** ENTRIES PROVIDED follows **

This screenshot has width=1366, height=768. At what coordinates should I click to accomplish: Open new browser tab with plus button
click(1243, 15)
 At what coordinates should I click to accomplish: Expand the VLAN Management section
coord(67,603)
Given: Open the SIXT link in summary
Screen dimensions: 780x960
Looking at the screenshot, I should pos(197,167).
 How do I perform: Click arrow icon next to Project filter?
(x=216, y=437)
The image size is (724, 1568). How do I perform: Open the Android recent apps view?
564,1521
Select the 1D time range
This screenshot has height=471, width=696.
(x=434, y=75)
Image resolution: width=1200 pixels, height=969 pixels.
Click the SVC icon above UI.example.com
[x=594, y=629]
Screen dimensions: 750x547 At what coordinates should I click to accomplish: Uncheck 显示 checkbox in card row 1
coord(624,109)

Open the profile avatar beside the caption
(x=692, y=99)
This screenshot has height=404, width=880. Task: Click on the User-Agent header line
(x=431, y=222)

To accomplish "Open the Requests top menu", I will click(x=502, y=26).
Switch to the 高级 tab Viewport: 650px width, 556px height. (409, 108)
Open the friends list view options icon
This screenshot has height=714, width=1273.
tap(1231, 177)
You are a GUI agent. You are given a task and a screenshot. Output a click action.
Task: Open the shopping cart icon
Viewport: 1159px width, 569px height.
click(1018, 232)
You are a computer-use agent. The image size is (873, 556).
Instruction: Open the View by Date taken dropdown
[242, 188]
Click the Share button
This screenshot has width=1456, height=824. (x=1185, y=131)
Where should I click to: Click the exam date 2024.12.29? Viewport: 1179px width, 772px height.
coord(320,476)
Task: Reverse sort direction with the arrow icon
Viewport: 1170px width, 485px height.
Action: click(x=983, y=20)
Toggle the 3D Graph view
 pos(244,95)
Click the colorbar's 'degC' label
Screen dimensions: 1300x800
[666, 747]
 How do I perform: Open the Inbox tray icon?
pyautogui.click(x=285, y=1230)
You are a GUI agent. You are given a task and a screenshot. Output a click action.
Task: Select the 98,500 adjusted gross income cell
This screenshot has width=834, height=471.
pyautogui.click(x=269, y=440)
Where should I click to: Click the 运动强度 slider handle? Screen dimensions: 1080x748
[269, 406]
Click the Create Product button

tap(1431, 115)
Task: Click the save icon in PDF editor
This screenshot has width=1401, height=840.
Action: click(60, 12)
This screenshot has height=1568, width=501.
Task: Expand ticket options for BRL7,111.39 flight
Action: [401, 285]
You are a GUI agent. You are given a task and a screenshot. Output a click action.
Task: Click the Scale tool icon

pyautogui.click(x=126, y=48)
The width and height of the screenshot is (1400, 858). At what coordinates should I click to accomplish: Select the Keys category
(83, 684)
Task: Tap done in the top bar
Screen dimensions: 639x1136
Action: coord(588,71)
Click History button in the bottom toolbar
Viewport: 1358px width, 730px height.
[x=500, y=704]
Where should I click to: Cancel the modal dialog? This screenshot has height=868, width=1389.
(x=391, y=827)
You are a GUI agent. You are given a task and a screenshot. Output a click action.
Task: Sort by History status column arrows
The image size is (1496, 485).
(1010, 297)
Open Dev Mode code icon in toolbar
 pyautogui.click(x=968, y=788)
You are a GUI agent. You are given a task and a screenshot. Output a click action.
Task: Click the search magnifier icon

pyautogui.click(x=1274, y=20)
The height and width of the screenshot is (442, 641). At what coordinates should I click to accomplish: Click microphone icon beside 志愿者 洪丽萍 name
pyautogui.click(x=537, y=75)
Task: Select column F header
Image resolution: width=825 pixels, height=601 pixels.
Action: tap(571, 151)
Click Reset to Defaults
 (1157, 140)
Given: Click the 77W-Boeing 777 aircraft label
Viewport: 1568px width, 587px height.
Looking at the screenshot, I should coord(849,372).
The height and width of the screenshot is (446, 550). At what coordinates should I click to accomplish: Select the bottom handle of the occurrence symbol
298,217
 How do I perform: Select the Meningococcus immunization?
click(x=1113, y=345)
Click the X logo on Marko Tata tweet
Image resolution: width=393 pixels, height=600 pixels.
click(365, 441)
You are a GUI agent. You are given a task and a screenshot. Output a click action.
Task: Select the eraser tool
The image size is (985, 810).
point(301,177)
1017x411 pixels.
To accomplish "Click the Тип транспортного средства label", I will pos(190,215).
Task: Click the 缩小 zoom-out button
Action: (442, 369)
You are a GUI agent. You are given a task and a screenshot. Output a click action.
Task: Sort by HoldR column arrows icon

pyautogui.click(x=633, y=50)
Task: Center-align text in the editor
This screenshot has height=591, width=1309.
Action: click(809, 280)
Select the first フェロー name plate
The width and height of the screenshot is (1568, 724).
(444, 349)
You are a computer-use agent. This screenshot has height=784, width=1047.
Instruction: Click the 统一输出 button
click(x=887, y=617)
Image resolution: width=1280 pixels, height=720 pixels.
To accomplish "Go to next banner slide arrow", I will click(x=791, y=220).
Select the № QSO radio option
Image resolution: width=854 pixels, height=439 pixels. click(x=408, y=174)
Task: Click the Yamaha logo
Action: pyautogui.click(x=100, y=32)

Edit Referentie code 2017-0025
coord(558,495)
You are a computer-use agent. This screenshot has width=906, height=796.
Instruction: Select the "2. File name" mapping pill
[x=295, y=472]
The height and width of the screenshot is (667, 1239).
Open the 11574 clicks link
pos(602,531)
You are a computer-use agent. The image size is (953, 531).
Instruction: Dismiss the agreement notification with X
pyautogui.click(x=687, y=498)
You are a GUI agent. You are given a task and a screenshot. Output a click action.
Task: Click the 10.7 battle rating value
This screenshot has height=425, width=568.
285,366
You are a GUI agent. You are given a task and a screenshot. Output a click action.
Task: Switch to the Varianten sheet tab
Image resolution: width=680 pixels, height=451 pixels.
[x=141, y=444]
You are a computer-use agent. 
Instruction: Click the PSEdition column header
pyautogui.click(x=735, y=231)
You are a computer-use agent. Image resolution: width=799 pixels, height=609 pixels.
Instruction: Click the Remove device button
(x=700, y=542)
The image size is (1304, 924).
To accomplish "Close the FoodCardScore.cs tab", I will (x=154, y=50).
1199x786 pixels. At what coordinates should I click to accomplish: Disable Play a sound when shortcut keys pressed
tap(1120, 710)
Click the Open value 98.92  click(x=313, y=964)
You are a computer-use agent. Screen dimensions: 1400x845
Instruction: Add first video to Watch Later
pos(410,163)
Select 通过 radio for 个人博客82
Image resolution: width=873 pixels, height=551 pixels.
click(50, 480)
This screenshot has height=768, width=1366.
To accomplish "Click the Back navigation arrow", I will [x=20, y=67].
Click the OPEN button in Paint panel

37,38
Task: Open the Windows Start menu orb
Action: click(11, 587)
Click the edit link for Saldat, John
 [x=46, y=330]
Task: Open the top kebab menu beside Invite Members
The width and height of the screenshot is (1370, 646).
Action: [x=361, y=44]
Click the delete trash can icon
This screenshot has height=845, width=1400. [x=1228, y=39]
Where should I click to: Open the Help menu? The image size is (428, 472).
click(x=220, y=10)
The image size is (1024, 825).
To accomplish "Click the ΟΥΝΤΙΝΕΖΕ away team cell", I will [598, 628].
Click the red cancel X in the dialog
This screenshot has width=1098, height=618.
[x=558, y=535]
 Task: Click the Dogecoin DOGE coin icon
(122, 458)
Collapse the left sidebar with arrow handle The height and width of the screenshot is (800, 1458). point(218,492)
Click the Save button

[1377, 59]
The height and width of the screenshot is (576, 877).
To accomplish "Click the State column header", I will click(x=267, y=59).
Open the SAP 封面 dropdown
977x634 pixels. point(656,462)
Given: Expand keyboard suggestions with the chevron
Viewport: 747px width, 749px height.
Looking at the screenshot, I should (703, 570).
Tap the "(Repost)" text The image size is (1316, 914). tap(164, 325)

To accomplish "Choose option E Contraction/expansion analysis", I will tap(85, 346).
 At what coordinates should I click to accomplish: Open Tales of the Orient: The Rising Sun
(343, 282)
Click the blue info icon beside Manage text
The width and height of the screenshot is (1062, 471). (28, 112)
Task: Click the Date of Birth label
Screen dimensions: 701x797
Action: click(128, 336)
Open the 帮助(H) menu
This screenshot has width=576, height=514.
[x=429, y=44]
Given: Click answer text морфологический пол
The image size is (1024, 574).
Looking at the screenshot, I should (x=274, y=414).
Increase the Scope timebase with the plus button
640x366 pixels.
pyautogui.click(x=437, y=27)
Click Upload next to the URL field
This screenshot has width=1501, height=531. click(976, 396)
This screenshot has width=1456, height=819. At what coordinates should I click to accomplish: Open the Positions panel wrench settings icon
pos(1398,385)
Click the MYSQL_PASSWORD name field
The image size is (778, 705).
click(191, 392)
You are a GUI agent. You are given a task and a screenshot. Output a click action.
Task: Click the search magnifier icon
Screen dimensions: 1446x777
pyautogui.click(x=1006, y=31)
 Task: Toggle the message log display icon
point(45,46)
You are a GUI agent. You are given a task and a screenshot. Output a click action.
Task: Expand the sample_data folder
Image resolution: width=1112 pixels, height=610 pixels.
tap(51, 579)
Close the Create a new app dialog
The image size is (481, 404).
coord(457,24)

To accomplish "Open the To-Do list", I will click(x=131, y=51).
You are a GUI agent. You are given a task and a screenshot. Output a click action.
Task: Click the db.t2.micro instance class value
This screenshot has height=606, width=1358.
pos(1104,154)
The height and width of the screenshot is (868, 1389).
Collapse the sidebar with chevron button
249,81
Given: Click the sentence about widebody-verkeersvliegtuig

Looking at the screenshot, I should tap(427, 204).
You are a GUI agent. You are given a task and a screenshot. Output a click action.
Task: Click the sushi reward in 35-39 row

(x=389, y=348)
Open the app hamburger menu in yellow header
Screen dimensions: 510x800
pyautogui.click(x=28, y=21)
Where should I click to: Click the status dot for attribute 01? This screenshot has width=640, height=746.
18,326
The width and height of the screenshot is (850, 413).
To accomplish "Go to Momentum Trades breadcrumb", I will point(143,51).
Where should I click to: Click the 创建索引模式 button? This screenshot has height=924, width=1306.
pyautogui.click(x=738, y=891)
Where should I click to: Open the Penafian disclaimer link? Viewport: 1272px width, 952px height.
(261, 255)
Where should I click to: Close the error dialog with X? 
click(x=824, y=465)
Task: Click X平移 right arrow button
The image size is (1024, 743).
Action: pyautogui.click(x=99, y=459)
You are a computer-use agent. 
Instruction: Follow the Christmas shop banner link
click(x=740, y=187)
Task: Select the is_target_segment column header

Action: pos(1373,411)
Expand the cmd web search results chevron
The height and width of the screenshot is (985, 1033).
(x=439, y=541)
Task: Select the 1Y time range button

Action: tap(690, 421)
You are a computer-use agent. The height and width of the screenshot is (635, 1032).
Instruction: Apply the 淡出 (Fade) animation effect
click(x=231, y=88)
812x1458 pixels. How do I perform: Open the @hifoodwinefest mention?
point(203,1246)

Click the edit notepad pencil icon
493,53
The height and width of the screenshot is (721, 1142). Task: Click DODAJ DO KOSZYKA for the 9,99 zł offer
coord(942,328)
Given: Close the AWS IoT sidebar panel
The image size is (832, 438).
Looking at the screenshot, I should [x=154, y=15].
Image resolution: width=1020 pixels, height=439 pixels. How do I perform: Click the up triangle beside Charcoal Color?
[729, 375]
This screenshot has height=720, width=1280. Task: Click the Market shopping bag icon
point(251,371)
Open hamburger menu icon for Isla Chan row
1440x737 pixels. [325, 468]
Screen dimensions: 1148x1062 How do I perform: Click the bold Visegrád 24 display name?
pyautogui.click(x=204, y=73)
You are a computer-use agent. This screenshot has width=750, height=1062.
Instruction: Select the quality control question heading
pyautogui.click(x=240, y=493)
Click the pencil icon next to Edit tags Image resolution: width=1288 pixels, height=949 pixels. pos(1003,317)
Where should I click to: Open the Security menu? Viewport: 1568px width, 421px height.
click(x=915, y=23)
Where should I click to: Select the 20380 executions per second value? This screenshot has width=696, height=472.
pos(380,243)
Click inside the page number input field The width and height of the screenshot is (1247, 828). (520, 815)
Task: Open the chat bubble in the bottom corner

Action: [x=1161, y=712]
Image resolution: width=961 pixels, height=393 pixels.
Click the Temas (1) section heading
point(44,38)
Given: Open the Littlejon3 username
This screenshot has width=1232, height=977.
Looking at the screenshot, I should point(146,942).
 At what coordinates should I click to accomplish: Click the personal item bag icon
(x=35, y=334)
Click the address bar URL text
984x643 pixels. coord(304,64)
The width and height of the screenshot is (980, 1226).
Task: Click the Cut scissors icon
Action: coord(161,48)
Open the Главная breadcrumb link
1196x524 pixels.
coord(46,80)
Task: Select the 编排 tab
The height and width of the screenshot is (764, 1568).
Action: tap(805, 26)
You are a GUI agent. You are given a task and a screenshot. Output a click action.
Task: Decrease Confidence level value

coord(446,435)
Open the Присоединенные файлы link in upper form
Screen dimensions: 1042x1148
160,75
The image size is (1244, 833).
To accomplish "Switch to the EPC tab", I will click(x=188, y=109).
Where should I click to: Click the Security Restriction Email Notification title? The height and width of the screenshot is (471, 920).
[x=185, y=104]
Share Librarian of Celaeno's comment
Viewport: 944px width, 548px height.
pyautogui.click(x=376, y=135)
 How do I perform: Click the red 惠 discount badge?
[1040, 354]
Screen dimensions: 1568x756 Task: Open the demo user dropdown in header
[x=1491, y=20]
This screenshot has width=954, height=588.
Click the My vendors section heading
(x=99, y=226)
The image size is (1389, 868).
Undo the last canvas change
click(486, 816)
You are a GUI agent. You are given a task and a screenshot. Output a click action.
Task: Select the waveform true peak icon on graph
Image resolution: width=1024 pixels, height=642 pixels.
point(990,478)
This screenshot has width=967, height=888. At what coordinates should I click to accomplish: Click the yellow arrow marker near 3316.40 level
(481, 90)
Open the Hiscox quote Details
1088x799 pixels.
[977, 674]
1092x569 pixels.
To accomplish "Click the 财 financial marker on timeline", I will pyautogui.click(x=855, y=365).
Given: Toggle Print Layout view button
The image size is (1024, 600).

** End of ENTRIES PROVIDED **

◆ **WHAT NEEDS TO BE DONE**:
Give back exactly the lines from the line containing "This screenshot has width=967, height=888." to the end of the entries, and no other lines.

◆ **EXERCISE RESPONSE**:
This screenshot has width=967, height=888. At what coordinates should I click to accomplish: Click the yellow arrow marker near 3316.40 level
(481, 90)
Open the Hiscox quote Details
1088x799 pixels.
[977, 674]
1092x569 pixels.
To accomplish "Click the 财 financial marker on timeline", I will pyautogui.click(x=855, y=365).
Given: Toggle Print Layout view button
The image size is (1024, 600).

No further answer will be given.